Posted by: Raj   2003-10-4 3:00:07 PM  

#5  Take a look at the Enlightenment philosophers: Diderot, Voltaire and their ilk were
for slavery, for restricting to the rich (on the base that the poor were not educated enough) and... for forbidding education to the poor (ie they were more reactionary than the monarchy).


I would argue that these were the fashions of their times. One truly overrated French thinker you have not mentioned is Derrida - in my view, he is a self-important moron verging on self-parody.
Posted by: Zhang Fei   2003-10-4 1:43:56 PM  

#4  Superhose

As a French let me tell that I disagree. Thinkers produced by France have usually been first rate bastards and fourth rate thinkers. Take a look at the Enlightenment philosophers: Diderot, Voltaire and their ilk were
for slavery, for restricting to the rich (on the base that the poor were not educated enough) and... for forbidding education to the poor (ie they were more reactionary than the monarchy).
Forget Voltaire's "I disagree with your opinions but I will fight to express it". This was a
hollow sentence: in practice he supported the
didcriminations and repression as long as the
victims were Catholic. The ideas of the Enlightenment philosophers are directly responsible for the horrors of the revolution.

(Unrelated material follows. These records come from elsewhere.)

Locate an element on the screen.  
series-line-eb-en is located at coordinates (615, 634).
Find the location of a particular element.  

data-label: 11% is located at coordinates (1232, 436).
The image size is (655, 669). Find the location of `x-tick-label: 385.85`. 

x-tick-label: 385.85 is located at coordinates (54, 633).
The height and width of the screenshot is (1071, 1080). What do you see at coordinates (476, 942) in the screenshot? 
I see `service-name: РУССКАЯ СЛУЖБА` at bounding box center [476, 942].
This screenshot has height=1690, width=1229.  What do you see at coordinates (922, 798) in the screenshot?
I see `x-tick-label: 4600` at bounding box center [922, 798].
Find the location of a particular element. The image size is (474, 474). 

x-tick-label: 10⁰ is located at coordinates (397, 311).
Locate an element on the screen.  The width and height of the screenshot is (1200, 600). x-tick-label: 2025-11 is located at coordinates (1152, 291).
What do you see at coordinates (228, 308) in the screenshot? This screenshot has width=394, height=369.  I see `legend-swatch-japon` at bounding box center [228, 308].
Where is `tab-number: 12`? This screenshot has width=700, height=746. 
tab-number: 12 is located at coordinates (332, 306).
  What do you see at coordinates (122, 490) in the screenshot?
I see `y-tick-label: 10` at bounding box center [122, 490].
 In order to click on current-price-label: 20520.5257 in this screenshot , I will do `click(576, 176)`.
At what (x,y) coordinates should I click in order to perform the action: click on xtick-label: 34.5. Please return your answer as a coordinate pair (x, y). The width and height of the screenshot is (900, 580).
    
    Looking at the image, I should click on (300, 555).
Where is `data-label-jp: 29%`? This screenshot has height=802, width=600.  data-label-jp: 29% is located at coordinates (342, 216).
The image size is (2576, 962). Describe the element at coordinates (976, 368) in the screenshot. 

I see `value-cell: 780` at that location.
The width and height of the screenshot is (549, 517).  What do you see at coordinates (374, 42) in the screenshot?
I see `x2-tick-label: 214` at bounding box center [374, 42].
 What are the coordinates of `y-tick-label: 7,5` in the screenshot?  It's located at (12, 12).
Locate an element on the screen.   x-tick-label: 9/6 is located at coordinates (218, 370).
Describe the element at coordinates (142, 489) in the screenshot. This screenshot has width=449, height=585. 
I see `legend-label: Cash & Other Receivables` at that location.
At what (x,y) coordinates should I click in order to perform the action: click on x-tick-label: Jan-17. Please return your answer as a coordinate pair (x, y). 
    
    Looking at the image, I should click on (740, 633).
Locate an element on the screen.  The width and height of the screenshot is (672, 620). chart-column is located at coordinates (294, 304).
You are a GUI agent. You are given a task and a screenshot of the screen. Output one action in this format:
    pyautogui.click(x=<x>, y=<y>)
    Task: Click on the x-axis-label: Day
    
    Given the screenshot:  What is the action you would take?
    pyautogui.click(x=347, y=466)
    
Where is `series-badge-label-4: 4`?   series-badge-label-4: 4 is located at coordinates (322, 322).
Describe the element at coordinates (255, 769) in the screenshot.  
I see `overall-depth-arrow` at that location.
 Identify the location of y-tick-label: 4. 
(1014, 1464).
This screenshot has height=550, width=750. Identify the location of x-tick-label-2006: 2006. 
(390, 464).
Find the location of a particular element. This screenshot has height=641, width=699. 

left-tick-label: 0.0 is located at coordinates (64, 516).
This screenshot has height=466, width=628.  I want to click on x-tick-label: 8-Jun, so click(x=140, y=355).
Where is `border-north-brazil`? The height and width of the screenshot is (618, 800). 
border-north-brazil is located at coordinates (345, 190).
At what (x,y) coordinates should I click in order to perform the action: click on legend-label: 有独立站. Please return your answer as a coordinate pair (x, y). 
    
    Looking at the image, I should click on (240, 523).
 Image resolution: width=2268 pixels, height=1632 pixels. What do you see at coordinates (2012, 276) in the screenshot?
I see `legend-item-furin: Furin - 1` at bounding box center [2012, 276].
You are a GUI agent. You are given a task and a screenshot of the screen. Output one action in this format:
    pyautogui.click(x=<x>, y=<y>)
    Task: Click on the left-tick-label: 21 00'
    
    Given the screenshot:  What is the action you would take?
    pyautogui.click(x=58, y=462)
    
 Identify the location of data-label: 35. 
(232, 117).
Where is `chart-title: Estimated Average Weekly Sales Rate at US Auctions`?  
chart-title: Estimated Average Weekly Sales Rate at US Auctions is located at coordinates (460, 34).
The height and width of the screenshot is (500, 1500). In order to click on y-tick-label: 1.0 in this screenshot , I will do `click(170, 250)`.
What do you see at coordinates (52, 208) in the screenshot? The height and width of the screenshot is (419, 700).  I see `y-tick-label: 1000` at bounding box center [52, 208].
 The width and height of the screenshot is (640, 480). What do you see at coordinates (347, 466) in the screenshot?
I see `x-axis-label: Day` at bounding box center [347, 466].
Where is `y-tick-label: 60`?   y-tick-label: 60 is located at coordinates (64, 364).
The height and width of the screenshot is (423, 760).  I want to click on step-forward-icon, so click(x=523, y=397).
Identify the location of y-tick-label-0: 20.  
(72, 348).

Now let's take a look at Sartre who as a philosopher was only a dumbed down Heidegger,
who didn't take part i the Resistance and whose
career was in no small part due to the support
of communist networkQ.


About the next generation of intellectuals: Bernard Henri Levy and Glucksman have spoken
against the anti-American hysteria. But they
are fifty something and dont have direct access
to media. Baverez (author of "La France qui
tombe") is strongly anti-american but at least
he is lucid and doesn't want a clash for the sake
of it. Begbeider (the guy who designed the
propaganda for the communist party, who got historical lows) has just written a repugnant
novel entitled "Windows of the world" where
the people trapped in WTC spending their last
minutes fist-fucking. He is still a moderate
compared to Nabe. However I have to say that
I never heard of the later two (Begbeder and Nabe)
as philosophers or thinkers. AFAIK they are
novelists but fashionable ones. I hope they will
not get more tha five minutes of fame.

Posted by: JFM   2003-10-4 11:47:18 AM  

#3  TGA

France and Germany have produced some grat thinkers throughout history. Are the new generation of intellectuals offering any solutions? The US and Britain have both been through periods where we looked to be following bad models leading nowhere.
Posted by: Superhose   2003-10-4 10:06:43 AM  

#2   TGA >> Great post. At least a few inside of France can see exactly what the rest of the world already does.
Posted by: Paul   2003-10-4 7:58:52 AM  

#1  Reality always sets in the morning after.